Eccoci qua, nei primi sbadigli di un novembre iniziato non esattamente col piede giusto, seduti davanti a un fumante caffè, pronti a iniziare un tour de force clamoroso e incredibilmente figo, chiaramente per quanto riguarda la sfera videoludica. A mandare alle stelle la parte più sensibile del cervello di ogni videogiocatore non è soltanto l’arrivo delle nuove console, ormai dietro l’angolo, ma anche una lunga lista di titoli super eccitanti, in uscita proprio a cavallo tra fine ottobre, novembre e dicembre.
Abbiamo già iniziato col botto nei giorni scorso con Watch Dogs: Legion, il nuovo capitolo della saga Ubisoft che ha saputo dare un forte scossone a un brand, ed è chiaro come la curva degli eventi sia destinata a salire con il prossimo arrivo di pezzi pregiati quali Assassin’s Creed Valhalla, il nuovo Call of Duty, Cyberpunk 2077 (purtroppo ancora rinviato), Hyrule Warriors: Age of Calamity e tante altre chicche.

####################

▸ **SFIDE**:
a) Trascrivi dal testo sulle uscite videoludiche di fine anno il tratto che va da "Abbiamo già iniziato" fino a "tante altre chicche.".
b) Riprendi il testo sulle uscite videoludiche di fine anno dal punto in cui si ferma e proseguilo.
Le voci sono materiale a sé, distinto dal testo.

Parte di un file di dati

####################

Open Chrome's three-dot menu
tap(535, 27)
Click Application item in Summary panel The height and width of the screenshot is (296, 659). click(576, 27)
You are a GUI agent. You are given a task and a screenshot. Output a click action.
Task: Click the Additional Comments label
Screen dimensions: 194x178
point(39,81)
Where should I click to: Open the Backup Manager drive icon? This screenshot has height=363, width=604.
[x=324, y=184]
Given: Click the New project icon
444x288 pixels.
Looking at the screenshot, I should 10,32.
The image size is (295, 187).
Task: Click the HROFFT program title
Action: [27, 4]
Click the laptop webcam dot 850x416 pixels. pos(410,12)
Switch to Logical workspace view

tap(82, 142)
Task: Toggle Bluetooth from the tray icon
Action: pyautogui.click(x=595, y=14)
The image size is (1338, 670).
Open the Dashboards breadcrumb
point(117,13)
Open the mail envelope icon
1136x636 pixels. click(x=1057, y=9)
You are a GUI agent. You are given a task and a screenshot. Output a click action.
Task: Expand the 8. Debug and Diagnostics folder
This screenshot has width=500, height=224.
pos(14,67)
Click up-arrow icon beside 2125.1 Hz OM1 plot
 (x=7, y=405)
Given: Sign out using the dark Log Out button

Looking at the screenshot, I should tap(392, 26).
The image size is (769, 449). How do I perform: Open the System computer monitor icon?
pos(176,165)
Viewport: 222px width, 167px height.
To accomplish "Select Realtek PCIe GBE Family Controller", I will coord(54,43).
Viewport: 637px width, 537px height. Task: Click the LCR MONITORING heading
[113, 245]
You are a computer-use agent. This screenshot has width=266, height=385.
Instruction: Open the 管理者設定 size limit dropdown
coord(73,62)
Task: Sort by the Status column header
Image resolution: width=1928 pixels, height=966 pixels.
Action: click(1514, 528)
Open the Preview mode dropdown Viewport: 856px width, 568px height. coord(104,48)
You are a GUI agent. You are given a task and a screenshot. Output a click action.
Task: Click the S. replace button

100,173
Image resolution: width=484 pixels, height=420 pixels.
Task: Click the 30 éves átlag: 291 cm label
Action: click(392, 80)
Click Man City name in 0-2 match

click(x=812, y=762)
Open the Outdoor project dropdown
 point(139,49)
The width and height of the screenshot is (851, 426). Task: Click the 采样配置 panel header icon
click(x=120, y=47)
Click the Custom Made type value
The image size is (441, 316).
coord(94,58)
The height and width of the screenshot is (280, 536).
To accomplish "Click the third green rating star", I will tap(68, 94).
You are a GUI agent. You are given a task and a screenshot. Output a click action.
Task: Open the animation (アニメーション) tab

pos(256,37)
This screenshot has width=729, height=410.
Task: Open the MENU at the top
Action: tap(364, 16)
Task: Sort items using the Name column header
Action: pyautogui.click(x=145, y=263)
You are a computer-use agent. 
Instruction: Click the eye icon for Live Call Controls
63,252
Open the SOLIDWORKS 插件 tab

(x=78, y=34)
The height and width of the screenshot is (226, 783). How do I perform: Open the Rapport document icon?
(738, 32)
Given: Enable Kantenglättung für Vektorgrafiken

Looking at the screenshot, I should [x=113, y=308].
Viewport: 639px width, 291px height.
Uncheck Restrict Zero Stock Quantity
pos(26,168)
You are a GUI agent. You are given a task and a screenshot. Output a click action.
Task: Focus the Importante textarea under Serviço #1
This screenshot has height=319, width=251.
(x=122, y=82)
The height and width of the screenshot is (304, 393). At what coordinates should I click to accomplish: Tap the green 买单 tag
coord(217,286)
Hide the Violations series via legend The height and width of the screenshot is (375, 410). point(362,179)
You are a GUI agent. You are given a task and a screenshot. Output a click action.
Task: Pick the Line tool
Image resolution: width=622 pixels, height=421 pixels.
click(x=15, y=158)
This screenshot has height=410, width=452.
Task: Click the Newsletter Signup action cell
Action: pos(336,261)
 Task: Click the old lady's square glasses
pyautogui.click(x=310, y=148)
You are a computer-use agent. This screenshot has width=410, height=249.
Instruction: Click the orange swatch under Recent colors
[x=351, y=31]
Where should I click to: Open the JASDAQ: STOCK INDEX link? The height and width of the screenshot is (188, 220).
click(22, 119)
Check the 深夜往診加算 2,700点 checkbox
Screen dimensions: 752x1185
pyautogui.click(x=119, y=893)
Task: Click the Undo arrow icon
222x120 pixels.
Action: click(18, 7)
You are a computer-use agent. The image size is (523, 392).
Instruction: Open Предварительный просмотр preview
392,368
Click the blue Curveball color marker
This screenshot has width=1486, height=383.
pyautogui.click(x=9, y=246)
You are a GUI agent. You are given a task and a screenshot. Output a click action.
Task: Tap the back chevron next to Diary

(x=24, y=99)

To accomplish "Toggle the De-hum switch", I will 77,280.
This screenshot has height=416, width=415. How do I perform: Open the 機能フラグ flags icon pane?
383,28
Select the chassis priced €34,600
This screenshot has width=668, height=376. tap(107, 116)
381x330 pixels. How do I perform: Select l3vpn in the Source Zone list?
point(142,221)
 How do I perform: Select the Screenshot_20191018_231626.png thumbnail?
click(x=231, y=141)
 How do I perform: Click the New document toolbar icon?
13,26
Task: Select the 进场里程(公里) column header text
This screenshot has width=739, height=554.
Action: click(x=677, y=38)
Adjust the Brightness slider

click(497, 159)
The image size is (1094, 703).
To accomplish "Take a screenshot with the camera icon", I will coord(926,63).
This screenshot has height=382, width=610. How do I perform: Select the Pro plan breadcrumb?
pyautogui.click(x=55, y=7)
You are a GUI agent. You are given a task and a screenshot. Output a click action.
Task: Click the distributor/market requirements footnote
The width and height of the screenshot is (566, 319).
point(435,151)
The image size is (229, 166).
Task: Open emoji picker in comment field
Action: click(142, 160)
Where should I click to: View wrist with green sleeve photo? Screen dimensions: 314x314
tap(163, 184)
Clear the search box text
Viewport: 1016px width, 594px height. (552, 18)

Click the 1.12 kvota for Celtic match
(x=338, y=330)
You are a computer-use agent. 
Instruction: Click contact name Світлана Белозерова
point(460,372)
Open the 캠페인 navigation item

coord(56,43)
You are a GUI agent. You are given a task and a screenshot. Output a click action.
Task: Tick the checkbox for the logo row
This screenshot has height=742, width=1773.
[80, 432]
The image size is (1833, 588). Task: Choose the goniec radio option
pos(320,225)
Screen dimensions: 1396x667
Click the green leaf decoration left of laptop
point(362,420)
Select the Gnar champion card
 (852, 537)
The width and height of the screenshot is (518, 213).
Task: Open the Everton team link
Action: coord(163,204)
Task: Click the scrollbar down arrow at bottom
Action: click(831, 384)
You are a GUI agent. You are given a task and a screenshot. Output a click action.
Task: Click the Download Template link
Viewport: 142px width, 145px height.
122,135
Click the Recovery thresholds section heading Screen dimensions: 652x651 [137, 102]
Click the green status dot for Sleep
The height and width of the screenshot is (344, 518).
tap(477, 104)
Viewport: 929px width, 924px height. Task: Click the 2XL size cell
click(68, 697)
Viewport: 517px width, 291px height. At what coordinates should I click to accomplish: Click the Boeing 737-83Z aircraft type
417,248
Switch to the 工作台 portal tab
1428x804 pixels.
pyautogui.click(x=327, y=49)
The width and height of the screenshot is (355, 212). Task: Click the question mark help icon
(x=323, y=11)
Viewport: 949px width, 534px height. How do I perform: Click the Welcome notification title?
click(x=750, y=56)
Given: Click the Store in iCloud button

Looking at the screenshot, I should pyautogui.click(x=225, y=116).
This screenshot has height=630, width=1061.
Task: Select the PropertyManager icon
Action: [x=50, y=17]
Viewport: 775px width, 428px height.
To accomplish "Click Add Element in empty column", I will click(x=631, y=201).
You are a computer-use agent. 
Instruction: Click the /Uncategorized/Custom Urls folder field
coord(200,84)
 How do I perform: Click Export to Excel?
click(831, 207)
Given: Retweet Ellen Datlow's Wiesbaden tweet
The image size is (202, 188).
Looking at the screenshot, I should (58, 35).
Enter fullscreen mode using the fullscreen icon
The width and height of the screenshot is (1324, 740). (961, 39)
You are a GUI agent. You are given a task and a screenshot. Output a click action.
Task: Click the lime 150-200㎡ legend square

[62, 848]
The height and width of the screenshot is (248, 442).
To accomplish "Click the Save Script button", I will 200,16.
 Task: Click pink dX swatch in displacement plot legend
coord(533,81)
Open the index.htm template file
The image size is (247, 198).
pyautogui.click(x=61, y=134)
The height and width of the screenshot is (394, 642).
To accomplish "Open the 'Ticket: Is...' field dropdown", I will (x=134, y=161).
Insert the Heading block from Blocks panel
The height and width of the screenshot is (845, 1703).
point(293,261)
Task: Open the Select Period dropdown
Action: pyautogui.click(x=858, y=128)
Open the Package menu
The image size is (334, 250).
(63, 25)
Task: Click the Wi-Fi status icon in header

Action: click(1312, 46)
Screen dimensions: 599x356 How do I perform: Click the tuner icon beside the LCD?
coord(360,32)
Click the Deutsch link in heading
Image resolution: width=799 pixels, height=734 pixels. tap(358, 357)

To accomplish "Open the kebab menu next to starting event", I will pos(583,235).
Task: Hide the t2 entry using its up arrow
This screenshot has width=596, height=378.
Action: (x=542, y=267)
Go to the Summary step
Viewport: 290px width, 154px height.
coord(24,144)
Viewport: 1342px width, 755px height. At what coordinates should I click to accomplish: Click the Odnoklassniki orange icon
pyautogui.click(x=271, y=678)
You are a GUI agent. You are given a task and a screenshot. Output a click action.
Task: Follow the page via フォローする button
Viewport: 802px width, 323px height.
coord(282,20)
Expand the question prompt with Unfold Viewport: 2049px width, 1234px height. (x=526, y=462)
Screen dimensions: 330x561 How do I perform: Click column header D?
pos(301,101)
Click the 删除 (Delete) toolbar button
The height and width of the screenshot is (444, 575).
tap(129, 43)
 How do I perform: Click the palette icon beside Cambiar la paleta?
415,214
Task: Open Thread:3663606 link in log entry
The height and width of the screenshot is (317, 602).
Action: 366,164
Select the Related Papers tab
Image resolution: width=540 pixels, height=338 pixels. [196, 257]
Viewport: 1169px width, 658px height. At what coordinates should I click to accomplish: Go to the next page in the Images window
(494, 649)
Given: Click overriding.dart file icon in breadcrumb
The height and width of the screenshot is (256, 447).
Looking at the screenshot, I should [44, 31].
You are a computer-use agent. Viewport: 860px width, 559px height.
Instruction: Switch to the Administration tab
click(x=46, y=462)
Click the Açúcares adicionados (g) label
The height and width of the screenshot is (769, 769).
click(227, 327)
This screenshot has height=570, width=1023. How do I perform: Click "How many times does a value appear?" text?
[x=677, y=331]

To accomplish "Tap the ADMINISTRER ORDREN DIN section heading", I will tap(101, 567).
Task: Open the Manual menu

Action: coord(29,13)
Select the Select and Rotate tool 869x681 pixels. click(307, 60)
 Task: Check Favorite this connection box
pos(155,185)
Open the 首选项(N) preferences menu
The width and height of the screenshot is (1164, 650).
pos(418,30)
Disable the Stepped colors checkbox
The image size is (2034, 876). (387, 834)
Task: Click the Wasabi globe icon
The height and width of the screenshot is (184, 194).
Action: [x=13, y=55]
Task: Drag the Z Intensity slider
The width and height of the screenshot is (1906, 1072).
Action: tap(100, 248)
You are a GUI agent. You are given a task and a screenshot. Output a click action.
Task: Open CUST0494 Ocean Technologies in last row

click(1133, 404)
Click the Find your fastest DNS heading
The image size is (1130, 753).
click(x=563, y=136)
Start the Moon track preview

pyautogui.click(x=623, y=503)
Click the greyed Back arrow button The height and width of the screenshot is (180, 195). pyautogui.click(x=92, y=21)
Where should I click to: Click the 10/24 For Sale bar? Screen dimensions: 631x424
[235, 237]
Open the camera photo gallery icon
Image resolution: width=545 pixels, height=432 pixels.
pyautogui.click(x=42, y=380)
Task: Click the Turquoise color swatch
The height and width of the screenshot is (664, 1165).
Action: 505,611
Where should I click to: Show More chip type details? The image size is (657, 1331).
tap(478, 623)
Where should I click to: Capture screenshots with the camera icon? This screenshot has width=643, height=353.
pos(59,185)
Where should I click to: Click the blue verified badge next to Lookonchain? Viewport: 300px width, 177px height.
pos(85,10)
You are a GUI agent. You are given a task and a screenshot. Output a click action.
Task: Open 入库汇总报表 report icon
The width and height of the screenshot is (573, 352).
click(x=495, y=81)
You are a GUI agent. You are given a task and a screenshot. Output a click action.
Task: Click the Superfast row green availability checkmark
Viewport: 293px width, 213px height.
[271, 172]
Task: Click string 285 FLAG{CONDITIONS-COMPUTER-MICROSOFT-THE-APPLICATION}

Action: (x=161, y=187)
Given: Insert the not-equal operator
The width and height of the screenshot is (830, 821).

####################

▸ **I RISULTATI**:
a)
Abbiamo già iniziato col botto nei giorni scorso con Watch Dogs: Legion, il nuovo capitolo della saga Ubisoft che ha saputo dare un forte scossone a un brand, ed è chiaro come la curva degli eventi sia destinata a salire con il prossimo arrivo di pezzi pregiati quali Assassin’s Creed Valhalla, il nuovo Call of Duty, Cyberpunk 2077 (purtroppo ancora rinviato), Hyrule Warriors: Age of Calamity e tante altre chicche.

b)
Tra questi titoloni, però, ce n’è anche un altro, passato forse eccessivamente in sordina ma che, in realtà, meriterebbe un’attenzione decisamente più importante. E in realtà me lo aspettavo, perché al netto di un’espansione sensibile e tutto sommato rapida, il brand Yakuza continua a faticare ad entrare nel cuore e soprattutto nella sfera di accettazione e comprensione di buona parte del popolo videogiocante, soprattutto nel nostro “Bel Paese”.
Yakuza: Like a Dragon (così è stato rinominato in Europa) è arrivato – o meglio arriverà il prossimo 10 novembre – a strapparmi un sorriso in un momento difficile, non soltanto per l’imminente lockdown, ma anche a causa di una grave perdita, che in un modo o nell’altro ha segnato ancor di più un anno difficile da dimenticare, nel bene e sopratutto nel male.
E, lasciatemelo sottolineare, da appassionato della saga, non avrei potuto desiderare niente di meglio da questo nuovo capitolo, un capitolo che segna inevitabilmente un fresh start per tutto il brand e che ha saputo centrare quasi appieno tutti gli obiettivi che si era prefisso. Gioite, amici, il Drago è tornato. Non è Kiryu, ma ha gli attributi giusti per poter reggere il confronto, e io ne sono già innamorato. Vi spiego il perché, mentre il caffè si raffredda e fuori una timida pioggia è pronta a ricordarmi e ricordarci che novembre è finalmente arrivato.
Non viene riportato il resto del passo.